If you’re looking for moonshine, the place to start is in the foothills of south central and southwest Virginia. As the new movie “Lawless” makes clear, ’shine was never a passing fancy among the folk there. It’s a tradition that goes back generations.
“Lawless” is based on Matt Bondurant’s “The Wettest County in the World,” a historical novel spun out of Bondurant’s Franklin County, Va., moonshiner-ancestors. Bondurant whipped up a war between the local off-the-books distillers and the Prohibition-era Chicago mob, which aimed to take over the lucrative illegal liquor trade, from production to distribution.
The proper ingredients are here to cook up a fine backwoods liquor war tale. The archetypes are broad and obvious, the violence is shocking, unflinching and in your face. Amazingly, people are sliced and shot to beat the band, but 1930s-era Franklin County emergency rooms were up to the challenge. Mostly.
It’s alternately grim and bemused. Too many tough guys tell other tough guys “look at me” too many times. There are too many characters to juggle for any of them to truly get their due.
All those elements conspire to render "Lawless" inauthentic, a movie pulled together by a lot of folks who had no feel for the setting or the story they were telling.
(R, 110 minutes)
— Roger Moore, McClatchy
If you only see one demonic possession/ Jewish exorcism movie this year, make it "The Possession."
Swap the clerical collars for a yarmulke, change the sacred incantations from Latin to Hebrew, leave out the pea soup and you’ve got a passable PG-13 version of "The Exorcist," the granddaddy of all exorcism movies.
But don’t forget the box where the demon possessing this little girl came from. According to Jewish folklore, a Dybbuk Box — the original title of this thriller, back when it was rated R and slated to come out last fall — is where the canny and the devout can lock up an evil spirit, at least until that evil spirit whispers into the ear of some innocent victim (the more innocent the better) and slip out and take over the victim’s body.

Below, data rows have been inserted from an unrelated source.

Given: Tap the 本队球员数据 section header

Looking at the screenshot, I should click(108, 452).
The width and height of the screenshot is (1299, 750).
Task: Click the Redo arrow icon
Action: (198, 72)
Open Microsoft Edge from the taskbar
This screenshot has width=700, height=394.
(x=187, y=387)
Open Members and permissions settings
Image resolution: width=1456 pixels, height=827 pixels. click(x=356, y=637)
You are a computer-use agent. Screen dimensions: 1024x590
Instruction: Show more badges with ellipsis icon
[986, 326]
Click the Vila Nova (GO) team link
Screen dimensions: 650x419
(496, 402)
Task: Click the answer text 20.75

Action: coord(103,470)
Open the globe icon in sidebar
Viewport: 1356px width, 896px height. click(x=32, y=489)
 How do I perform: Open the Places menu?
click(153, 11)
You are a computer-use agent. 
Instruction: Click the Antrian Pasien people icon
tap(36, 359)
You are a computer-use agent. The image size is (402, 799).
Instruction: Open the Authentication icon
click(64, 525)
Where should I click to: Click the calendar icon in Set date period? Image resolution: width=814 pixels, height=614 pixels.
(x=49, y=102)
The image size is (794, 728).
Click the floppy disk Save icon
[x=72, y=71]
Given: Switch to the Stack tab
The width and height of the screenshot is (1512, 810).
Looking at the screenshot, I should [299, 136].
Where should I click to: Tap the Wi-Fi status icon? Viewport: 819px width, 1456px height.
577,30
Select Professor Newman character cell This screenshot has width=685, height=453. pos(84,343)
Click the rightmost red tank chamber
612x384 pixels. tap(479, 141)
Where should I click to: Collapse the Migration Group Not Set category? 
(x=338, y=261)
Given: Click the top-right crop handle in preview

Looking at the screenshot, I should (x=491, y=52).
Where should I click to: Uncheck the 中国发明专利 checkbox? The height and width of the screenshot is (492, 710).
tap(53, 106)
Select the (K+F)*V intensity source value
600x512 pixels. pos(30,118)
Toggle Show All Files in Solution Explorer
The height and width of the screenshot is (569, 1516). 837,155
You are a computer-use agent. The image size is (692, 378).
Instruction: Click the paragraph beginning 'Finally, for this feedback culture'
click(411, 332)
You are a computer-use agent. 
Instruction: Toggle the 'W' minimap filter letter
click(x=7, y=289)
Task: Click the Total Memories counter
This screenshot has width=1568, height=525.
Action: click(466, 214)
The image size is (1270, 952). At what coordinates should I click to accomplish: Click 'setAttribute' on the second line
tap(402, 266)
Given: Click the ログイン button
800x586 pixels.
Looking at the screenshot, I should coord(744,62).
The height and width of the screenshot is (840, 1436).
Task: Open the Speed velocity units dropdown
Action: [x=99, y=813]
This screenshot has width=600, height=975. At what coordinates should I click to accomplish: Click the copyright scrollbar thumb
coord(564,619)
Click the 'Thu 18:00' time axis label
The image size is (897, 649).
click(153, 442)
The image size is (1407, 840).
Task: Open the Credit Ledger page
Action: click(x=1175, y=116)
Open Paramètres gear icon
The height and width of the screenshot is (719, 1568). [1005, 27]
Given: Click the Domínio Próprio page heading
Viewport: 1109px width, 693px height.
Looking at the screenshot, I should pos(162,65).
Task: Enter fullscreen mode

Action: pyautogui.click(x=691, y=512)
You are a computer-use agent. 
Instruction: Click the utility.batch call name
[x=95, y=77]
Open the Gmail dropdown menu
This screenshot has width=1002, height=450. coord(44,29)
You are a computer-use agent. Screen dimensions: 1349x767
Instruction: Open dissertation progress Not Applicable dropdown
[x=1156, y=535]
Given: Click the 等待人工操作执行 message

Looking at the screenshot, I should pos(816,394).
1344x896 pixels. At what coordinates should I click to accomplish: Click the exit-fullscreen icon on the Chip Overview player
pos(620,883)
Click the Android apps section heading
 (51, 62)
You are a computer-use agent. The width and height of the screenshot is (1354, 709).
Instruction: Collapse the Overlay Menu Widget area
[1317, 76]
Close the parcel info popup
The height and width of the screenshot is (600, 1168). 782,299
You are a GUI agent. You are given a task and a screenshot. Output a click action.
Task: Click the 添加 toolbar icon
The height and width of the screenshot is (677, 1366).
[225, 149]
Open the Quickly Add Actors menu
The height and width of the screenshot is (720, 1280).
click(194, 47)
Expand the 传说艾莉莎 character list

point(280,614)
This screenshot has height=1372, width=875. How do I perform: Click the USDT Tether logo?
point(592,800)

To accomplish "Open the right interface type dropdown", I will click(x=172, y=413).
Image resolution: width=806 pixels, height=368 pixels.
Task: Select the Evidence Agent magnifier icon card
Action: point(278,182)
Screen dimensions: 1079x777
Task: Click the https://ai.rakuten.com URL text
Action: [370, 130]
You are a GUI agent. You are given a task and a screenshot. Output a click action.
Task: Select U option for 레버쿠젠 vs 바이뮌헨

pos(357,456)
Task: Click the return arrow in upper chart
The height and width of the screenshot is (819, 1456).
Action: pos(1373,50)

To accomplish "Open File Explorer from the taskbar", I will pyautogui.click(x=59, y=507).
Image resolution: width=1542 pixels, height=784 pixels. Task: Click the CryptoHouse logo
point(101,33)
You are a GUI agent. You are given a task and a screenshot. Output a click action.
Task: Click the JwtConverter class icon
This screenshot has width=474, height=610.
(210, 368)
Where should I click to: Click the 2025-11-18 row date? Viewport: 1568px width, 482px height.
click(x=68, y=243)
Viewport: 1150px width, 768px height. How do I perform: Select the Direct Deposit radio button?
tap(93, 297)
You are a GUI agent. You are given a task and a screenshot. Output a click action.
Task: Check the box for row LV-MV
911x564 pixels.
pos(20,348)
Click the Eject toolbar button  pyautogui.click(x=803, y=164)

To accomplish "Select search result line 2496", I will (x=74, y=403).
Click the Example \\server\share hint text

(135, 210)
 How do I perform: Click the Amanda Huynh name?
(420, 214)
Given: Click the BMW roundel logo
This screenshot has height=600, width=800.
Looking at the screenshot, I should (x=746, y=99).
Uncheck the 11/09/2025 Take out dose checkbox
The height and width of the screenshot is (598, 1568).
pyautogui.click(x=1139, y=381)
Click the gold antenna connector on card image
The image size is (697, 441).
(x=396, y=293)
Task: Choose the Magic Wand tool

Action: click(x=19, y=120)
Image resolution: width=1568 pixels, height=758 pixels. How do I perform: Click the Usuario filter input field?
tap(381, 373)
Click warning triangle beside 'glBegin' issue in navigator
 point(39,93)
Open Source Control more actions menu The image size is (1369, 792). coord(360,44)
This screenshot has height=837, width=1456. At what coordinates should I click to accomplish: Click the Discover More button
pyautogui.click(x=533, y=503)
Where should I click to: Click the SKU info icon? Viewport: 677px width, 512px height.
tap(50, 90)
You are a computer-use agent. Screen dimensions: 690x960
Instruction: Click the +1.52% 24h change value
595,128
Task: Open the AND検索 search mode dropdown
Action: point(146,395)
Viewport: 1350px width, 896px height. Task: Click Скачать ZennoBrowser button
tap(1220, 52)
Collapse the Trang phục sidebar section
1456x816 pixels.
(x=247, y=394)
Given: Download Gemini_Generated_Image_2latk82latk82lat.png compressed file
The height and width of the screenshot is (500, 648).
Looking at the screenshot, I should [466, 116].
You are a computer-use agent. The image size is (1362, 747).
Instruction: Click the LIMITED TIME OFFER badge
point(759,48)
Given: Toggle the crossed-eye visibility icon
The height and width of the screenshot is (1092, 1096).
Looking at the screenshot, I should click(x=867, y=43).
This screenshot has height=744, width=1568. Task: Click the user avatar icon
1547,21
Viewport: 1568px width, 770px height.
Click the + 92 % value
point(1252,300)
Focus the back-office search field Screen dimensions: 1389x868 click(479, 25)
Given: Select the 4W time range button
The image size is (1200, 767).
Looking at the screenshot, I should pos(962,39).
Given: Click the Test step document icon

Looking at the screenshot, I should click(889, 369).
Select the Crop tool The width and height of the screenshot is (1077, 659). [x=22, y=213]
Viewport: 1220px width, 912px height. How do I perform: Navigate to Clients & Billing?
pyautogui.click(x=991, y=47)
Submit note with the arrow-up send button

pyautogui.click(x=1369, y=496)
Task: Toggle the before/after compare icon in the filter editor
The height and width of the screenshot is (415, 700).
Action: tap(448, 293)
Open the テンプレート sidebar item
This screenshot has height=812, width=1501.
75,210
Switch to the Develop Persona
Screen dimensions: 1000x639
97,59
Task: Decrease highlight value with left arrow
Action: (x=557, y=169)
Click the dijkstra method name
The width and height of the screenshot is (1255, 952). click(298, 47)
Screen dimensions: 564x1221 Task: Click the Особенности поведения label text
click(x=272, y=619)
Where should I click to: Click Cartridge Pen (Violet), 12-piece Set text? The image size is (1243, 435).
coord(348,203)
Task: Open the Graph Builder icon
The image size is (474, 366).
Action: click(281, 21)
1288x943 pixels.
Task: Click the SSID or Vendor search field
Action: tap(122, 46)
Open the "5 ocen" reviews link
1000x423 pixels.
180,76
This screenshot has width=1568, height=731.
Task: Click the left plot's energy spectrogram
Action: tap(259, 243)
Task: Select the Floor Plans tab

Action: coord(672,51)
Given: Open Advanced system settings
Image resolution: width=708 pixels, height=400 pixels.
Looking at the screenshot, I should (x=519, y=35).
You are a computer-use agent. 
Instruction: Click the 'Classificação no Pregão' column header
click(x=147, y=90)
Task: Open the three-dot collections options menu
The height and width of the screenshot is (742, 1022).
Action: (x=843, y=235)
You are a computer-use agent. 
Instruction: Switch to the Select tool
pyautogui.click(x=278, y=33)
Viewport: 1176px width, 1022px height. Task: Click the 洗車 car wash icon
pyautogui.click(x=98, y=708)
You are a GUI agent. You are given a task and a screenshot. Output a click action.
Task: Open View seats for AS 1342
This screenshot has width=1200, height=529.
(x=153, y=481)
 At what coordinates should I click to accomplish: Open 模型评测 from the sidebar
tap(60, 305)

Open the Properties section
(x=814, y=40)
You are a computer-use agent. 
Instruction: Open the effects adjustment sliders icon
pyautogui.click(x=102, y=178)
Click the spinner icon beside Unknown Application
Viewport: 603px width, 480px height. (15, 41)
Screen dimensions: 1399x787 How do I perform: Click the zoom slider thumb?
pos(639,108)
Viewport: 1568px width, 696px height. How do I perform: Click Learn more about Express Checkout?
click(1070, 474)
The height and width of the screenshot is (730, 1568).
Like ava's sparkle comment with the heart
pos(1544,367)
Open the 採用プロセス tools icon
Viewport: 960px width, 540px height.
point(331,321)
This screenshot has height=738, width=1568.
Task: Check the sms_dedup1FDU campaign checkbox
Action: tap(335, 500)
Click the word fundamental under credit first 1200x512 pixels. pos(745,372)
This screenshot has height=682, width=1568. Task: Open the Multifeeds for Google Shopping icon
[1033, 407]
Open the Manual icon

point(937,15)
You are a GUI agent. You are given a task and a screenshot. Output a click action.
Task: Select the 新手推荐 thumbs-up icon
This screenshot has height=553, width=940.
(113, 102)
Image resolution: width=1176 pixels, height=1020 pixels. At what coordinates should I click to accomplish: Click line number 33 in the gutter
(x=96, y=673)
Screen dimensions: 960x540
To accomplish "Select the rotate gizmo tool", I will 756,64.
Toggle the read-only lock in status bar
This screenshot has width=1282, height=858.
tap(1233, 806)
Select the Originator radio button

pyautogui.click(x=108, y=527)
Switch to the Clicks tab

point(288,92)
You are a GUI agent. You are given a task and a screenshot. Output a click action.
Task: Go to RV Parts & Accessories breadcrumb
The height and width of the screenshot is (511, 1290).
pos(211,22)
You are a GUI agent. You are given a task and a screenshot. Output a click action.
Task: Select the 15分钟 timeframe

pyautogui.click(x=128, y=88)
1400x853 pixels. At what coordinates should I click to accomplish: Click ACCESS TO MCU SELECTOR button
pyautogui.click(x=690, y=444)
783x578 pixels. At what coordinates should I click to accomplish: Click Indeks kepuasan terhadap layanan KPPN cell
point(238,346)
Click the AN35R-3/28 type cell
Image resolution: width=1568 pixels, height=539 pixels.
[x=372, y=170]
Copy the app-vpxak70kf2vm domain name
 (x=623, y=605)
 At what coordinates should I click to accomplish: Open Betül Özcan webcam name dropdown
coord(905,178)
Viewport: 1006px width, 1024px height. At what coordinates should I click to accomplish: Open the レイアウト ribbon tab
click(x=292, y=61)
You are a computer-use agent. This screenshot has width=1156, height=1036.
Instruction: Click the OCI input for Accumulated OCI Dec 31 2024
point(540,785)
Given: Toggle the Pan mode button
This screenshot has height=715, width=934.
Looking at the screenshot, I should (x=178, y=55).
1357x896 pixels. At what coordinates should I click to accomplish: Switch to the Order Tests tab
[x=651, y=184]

Jeffrey Dean Morgan stars as Clyde, a newly-divorced college basketball coach who is trying to make his weekends with his daughters (Natasha Calis, Madison Davenport) pleasant. Then he hits the wrong garage sale, and Emily (Calis), the youngest, buys an odd wooden box with hidden locks and Hebrew carvings on it.
Before Clyde can ask the ex (Kyra Sedgwick), "Have you noticed anything odd going on with Emily?" we’re noticing all these odd things going on with Emily. Moths fly out of the box and infest dad’s house. Overnight, Emily turns into a Goth girl, taking her fashion tips from the ghost in "The Ring."
She’s hearing voices, wearing a ring from the box that changes the color of her hand and when she gags, she sees fingers sticking up out of her throat.
Dad starts looking for answers — from a Jewish academic at his college, a Hasidic community in Brooklyn.
Meanwhile, everyone who threatens the box is assaulted by an invisible assailant that flings them against walls and through windows. We see the first attack in the film’s opening scene.